I'm concerned about yesterday's decision in the Rutgers dorm case. Having just read several articles on the trial, it seems to me there was plenty of evidence of cyberbullying on phones, Twitter and Facebook. As a former high school teacher, I can tell you that I've seen bullying and it makes my blood boil. Kids can be cruel, but kids should be taught that it's wrong. To feel what another is feeling is called empathy and it should start to develop in children by about age two or three. Why it doesn't sometimes, why it may be missing when the child reaches his teens, I don't know. I suspect there's more than one reason. But it's still wrong. That's not what's bothering me.

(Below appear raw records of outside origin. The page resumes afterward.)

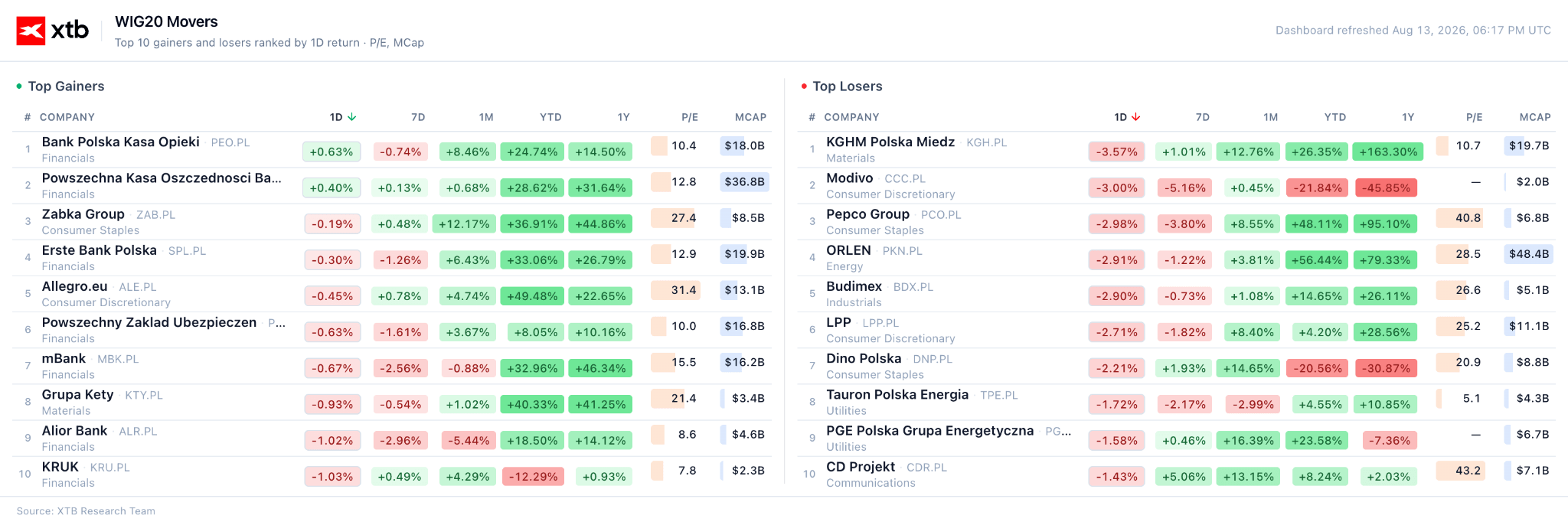
Task: Select the Top Gainers heading
Action: pyautogui.click(x=66, y=86)
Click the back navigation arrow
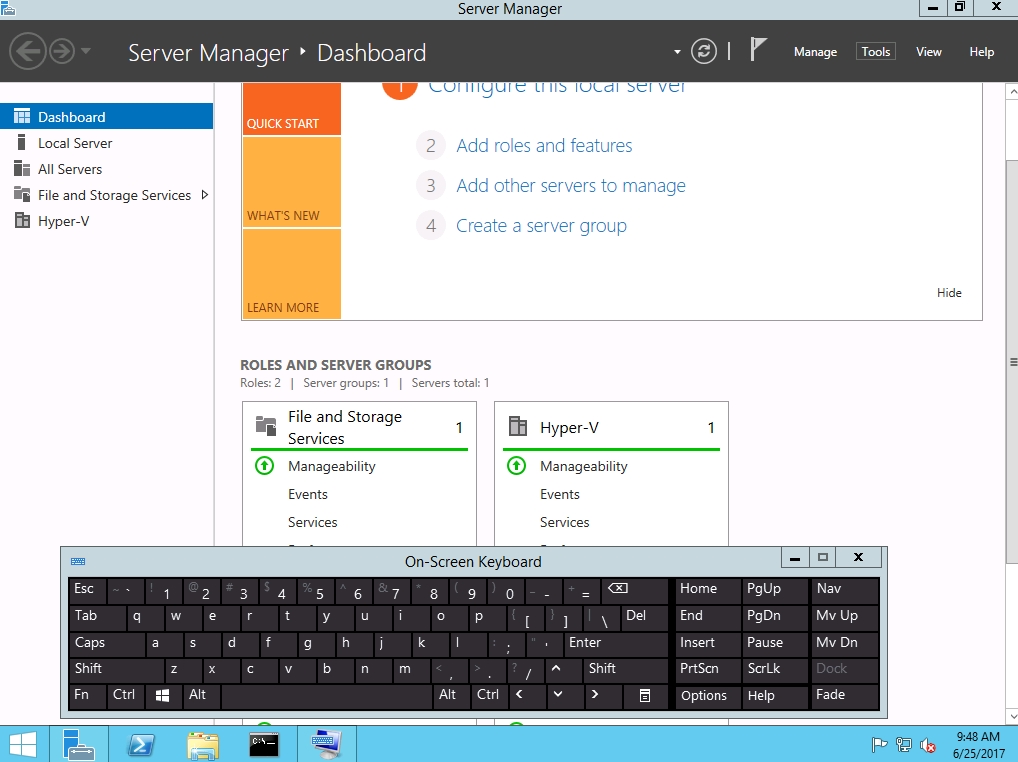This screenshot has height=762, width=1018. 28,52
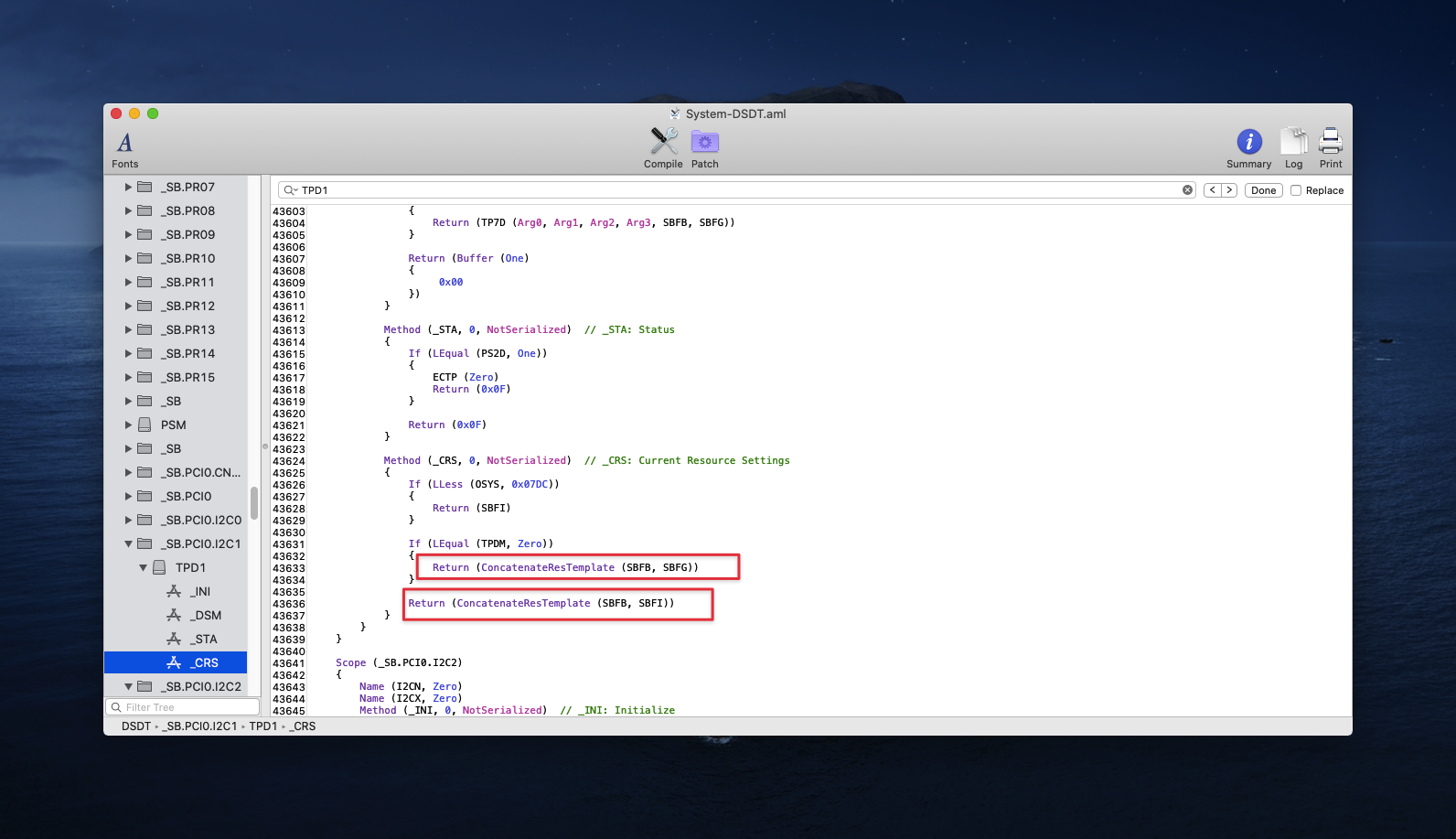Collapse the TPD1 device node
This screenshot has width=1456, height=839.
[x=144, y=568]
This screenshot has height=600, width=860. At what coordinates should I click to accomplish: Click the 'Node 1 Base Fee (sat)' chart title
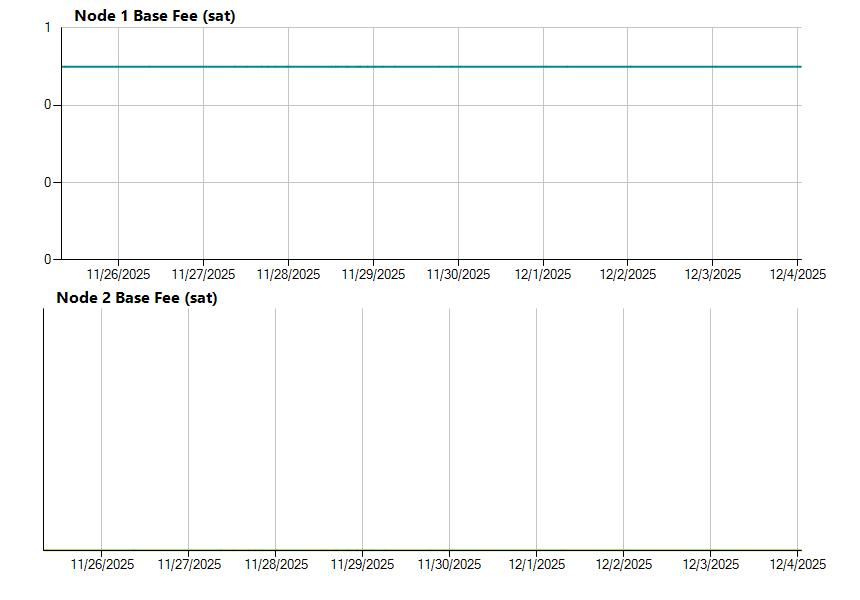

What's bothering me is that the main issue both inside and outside the courtroom became, what Mr. Ravi and Mr. Clementi were thinking. Why does that matter? This is beginning to sound scarily like the "thoughtcrimes" in Orwell's 1984. Or am I so behind the times I don't realize we've passed that year and moved on into the Brave New World where you can go to jail for what you're thinking.

Brain scans can now reveal whether you are thinking or not, but they still can't reveal what you're thinking. If we still have freedom of speech, am I wrong to assume we also have freedom of thought? That our thoughts are our own and no one else has the right to intrude on them or tell us what they should consist of?

That being said, it does seem as if Rutgers could have moved these two young men to different rooms.